Monday morning I got to work in a plain old Yellow Cab. Tuesday morning I tried Lyft, one of the new smartphone-based, on-demand “ridesharing” services that allows a regular person to turn his or her car into what operates much like a taxi with a pink mustache.
My experience with Lyft was radically better (more on that below), but not in the ways that its marketing strategy emphasizes. I wasn’t looking for my driver to be my best friend, or to feel like I was a part of a community, or to have scintillating conversations about politics before 9 a.m. I’m a mom with a poky kid, trying to get to work as quickly as possible, and I did that 34 minutes faster with Lyft.

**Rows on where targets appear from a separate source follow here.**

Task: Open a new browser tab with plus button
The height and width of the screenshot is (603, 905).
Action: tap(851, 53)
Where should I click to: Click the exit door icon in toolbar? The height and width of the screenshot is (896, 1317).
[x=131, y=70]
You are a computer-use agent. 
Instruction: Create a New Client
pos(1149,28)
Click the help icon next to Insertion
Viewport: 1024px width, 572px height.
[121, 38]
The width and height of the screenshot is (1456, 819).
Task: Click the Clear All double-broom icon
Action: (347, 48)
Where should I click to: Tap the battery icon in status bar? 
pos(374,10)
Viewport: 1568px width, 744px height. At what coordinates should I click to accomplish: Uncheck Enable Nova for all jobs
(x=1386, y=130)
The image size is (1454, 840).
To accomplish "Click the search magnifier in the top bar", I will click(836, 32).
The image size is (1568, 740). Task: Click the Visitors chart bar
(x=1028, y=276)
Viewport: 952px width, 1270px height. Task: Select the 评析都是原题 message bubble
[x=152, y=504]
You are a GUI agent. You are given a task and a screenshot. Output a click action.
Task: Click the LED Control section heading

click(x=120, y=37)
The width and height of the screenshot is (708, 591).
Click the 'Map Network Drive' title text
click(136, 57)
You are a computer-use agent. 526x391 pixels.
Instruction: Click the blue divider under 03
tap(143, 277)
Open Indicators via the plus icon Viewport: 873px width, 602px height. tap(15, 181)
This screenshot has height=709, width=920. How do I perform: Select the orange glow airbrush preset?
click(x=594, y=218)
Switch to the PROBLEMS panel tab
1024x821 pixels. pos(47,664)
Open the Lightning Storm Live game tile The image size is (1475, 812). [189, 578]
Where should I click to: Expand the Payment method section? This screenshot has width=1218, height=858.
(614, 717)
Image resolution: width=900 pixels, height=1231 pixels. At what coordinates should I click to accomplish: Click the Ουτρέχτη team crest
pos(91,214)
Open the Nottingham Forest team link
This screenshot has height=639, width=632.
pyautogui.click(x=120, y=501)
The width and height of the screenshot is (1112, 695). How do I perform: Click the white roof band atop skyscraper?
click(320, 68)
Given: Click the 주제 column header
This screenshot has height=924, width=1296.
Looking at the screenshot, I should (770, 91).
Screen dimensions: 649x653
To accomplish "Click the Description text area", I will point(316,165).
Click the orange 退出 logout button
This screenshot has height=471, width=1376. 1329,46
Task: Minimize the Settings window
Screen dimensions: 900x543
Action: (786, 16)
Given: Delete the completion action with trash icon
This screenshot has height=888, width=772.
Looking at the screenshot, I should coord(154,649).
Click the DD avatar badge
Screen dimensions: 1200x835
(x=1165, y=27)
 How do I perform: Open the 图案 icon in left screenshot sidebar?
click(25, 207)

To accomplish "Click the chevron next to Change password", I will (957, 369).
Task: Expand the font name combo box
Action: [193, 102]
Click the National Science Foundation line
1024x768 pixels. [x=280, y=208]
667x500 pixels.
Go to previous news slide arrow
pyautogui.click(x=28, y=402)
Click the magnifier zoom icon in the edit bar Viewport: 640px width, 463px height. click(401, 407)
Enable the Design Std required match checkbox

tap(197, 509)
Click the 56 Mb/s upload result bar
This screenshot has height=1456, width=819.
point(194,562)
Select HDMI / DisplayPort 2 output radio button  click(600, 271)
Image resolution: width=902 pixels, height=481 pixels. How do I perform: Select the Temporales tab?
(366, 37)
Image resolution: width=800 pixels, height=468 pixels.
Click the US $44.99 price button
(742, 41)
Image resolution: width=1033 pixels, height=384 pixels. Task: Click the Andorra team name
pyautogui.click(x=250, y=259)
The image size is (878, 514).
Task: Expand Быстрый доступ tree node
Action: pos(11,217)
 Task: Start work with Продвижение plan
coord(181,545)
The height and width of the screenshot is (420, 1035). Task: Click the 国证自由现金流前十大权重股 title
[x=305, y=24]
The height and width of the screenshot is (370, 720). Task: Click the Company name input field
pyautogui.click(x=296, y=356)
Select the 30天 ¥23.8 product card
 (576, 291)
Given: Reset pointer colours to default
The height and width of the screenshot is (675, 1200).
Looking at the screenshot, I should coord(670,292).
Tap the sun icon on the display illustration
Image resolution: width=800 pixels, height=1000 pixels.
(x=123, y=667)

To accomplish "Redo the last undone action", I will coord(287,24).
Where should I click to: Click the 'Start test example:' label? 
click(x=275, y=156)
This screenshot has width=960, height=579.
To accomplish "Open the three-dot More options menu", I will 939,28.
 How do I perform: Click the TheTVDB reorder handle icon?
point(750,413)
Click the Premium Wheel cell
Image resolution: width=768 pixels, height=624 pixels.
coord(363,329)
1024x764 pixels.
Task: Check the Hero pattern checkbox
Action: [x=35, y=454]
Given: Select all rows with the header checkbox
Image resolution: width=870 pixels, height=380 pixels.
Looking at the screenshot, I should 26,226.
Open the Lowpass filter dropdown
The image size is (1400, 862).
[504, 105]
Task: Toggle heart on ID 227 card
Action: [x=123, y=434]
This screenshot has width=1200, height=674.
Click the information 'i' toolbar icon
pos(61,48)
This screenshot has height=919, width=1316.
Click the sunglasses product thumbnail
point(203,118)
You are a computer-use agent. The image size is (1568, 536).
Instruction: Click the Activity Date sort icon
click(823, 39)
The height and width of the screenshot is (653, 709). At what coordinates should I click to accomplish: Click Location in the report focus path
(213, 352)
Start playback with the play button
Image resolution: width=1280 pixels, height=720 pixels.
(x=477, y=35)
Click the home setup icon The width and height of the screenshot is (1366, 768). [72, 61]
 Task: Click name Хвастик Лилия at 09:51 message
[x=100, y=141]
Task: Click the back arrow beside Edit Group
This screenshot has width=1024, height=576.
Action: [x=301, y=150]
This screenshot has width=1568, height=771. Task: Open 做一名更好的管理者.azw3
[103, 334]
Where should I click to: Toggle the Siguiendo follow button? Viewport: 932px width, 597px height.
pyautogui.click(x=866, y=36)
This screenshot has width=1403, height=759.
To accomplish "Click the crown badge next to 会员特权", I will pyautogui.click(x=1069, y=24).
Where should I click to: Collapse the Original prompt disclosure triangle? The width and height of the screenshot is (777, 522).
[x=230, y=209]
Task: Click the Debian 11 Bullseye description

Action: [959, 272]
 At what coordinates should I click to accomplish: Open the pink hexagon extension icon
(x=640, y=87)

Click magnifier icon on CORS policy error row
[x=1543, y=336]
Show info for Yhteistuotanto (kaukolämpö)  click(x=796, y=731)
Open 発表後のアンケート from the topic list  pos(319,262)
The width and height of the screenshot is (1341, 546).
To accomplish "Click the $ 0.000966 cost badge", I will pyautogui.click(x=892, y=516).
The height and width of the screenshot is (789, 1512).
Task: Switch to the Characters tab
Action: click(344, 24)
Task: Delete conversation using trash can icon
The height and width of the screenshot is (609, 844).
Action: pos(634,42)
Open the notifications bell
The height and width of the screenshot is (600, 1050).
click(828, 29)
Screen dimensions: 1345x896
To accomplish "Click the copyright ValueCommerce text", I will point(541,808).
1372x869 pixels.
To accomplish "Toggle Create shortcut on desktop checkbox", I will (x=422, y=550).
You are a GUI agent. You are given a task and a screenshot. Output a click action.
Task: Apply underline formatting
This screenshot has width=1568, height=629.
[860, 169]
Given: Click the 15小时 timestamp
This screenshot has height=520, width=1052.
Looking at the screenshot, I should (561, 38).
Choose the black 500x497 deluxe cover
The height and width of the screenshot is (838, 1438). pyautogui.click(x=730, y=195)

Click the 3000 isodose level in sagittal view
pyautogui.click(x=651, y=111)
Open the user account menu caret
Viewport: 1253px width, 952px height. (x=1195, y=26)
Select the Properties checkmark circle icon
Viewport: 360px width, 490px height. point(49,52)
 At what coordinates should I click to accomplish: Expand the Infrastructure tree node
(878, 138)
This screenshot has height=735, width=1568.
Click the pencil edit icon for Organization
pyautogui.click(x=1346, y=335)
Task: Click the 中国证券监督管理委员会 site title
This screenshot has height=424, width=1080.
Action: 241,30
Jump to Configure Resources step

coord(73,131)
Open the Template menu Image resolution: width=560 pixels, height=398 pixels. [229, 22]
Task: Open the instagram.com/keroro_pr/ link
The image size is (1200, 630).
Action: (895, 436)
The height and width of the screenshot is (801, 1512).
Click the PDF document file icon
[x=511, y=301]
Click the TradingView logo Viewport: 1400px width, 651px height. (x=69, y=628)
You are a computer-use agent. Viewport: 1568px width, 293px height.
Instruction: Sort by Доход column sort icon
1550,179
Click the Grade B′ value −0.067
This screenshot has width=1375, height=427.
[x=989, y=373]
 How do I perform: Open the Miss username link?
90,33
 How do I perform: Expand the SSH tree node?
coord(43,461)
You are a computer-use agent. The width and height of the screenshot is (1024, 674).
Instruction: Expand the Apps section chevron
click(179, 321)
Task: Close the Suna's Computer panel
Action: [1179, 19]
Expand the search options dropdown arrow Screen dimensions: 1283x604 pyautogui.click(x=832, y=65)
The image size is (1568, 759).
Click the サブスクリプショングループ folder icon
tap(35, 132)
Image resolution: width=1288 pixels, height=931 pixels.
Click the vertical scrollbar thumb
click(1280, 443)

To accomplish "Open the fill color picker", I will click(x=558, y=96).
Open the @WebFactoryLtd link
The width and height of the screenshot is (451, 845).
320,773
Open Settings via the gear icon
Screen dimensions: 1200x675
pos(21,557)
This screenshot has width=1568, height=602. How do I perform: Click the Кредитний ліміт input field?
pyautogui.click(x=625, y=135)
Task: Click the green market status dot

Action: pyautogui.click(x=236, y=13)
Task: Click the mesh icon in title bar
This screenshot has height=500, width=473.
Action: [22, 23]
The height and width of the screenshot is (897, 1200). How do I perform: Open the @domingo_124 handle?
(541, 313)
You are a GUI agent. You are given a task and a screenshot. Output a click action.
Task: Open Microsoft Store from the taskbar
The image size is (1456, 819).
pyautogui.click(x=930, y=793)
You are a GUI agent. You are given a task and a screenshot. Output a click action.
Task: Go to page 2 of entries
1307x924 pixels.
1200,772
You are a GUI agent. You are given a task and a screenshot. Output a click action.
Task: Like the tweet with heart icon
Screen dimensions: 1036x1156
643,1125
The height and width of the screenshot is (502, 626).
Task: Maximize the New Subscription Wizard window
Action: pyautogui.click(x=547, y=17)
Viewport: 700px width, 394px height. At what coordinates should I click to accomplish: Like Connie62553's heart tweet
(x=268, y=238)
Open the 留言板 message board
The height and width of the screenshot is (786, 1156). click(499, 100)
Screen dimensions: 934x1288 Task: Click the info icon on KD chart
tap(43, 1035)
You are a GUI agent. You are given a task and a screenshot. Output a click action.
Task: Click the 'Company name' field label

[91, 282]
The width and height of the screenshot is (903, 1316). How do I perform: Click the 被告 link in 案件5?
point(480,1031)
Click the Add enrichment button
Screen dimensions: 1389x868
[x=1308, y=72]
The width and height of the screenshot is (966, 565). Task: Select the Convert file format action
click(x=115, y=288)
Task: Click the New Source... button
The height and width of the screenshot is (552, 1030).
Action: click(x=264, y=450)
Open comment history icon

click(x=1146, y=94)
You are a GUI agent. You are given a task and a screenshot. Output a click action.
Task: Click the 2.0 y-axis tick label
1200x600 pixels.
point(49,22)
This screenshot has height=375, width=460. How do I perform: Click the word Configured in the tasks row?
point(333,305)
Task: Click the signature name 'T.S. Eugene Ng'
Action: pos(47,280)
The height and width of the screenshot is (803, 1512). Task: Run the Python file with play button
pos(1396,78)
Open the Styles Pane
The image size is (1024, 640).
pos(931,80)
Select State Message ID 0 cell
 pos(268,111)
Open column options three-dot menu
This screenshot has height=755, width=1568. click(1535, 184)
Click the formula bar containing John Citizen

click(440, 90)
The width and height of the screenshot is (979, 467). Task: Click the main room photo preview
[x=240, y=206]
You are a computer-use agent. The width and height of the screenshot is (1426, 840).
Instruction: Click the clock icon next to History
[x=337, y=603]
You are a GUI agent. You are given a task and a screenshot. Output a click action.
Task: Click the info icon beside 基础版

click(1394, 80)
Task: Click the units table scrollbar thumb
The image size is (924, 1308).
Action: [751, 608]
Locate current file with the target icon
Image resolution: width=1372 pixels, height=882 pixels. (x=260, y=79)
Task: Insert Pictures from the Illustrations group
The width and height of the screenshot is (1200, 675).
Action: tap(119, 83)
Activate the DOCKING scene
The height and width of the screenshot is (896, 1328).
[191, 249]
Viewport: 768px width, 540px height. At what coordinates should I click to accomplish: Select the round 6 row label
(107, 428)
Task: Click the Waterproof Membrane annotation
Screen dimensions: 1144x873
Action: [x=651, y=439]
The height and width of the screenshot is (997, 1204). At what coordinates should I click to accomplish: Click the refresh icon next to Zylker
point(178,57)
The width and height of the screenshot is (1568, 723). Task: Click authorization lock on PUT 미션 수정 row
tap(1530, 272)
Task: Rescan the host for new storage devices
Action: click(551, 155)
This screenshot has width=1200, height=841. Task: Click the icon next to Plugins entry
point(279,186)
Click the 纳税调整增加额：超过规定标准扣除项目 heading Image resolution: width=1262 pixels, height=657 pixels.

That simple fact says a lot about the upstart—and, for now in Seattle, wholly unregulated—services that allow a customer to summon and pay for a ride from a fleet of drivers roaming the streets in their personal cars using a smartphone app. You can see on the map how far away your driver is, and that he or she is really coming. It’s much less stressful than calling a grumpy dispatcher and waiting on the side of the road, wondering if your cab will ever show up.
Lyft, along with Sidecar, uberX, and similar services, have great potential to advance urban sustainability, ease congestion, and unlock tons of wasted space in people’s personal cars. They add to the number of vehicles and options—including taxis, transit, ZipCar, Car2Go, RelayRides, and Getaround—that make it easier for people to travel around the city without having to own or drive their own personal car, and, theoretically, widen the market for all of those services.
But the new entries also fall into the class of “disruptive” businesses that take a moribund industry and reinvent it, to the point that old business models and regulatory regimes no longer make sense. Across the country, cities and states are struggling to figure out a) how to ensure that these new services are safe and reliable for consumers and b) how to avoid creating an uneven playing field for existing taxi and for-hire drivers, many of them immigrants and people of color, whose opportunities have long been constrained by local laws.
In Seattle, for instance, the taxi industry is governed by balkanized factions and complicated regulations that restrict the number of taxi and for-hire licenses, and consequently the number of available vehicles on the street. By putting a cap on the number of legal taxi licenses and a longstanding reluctance to add more licenses to the pool, Northwest cities and counties have protected existing license owners from competition, created a secondary market where licenses sell for tens or hundreds of thousands of dollars, and prevented many drivers from ever hoping to own or operate their own cabs.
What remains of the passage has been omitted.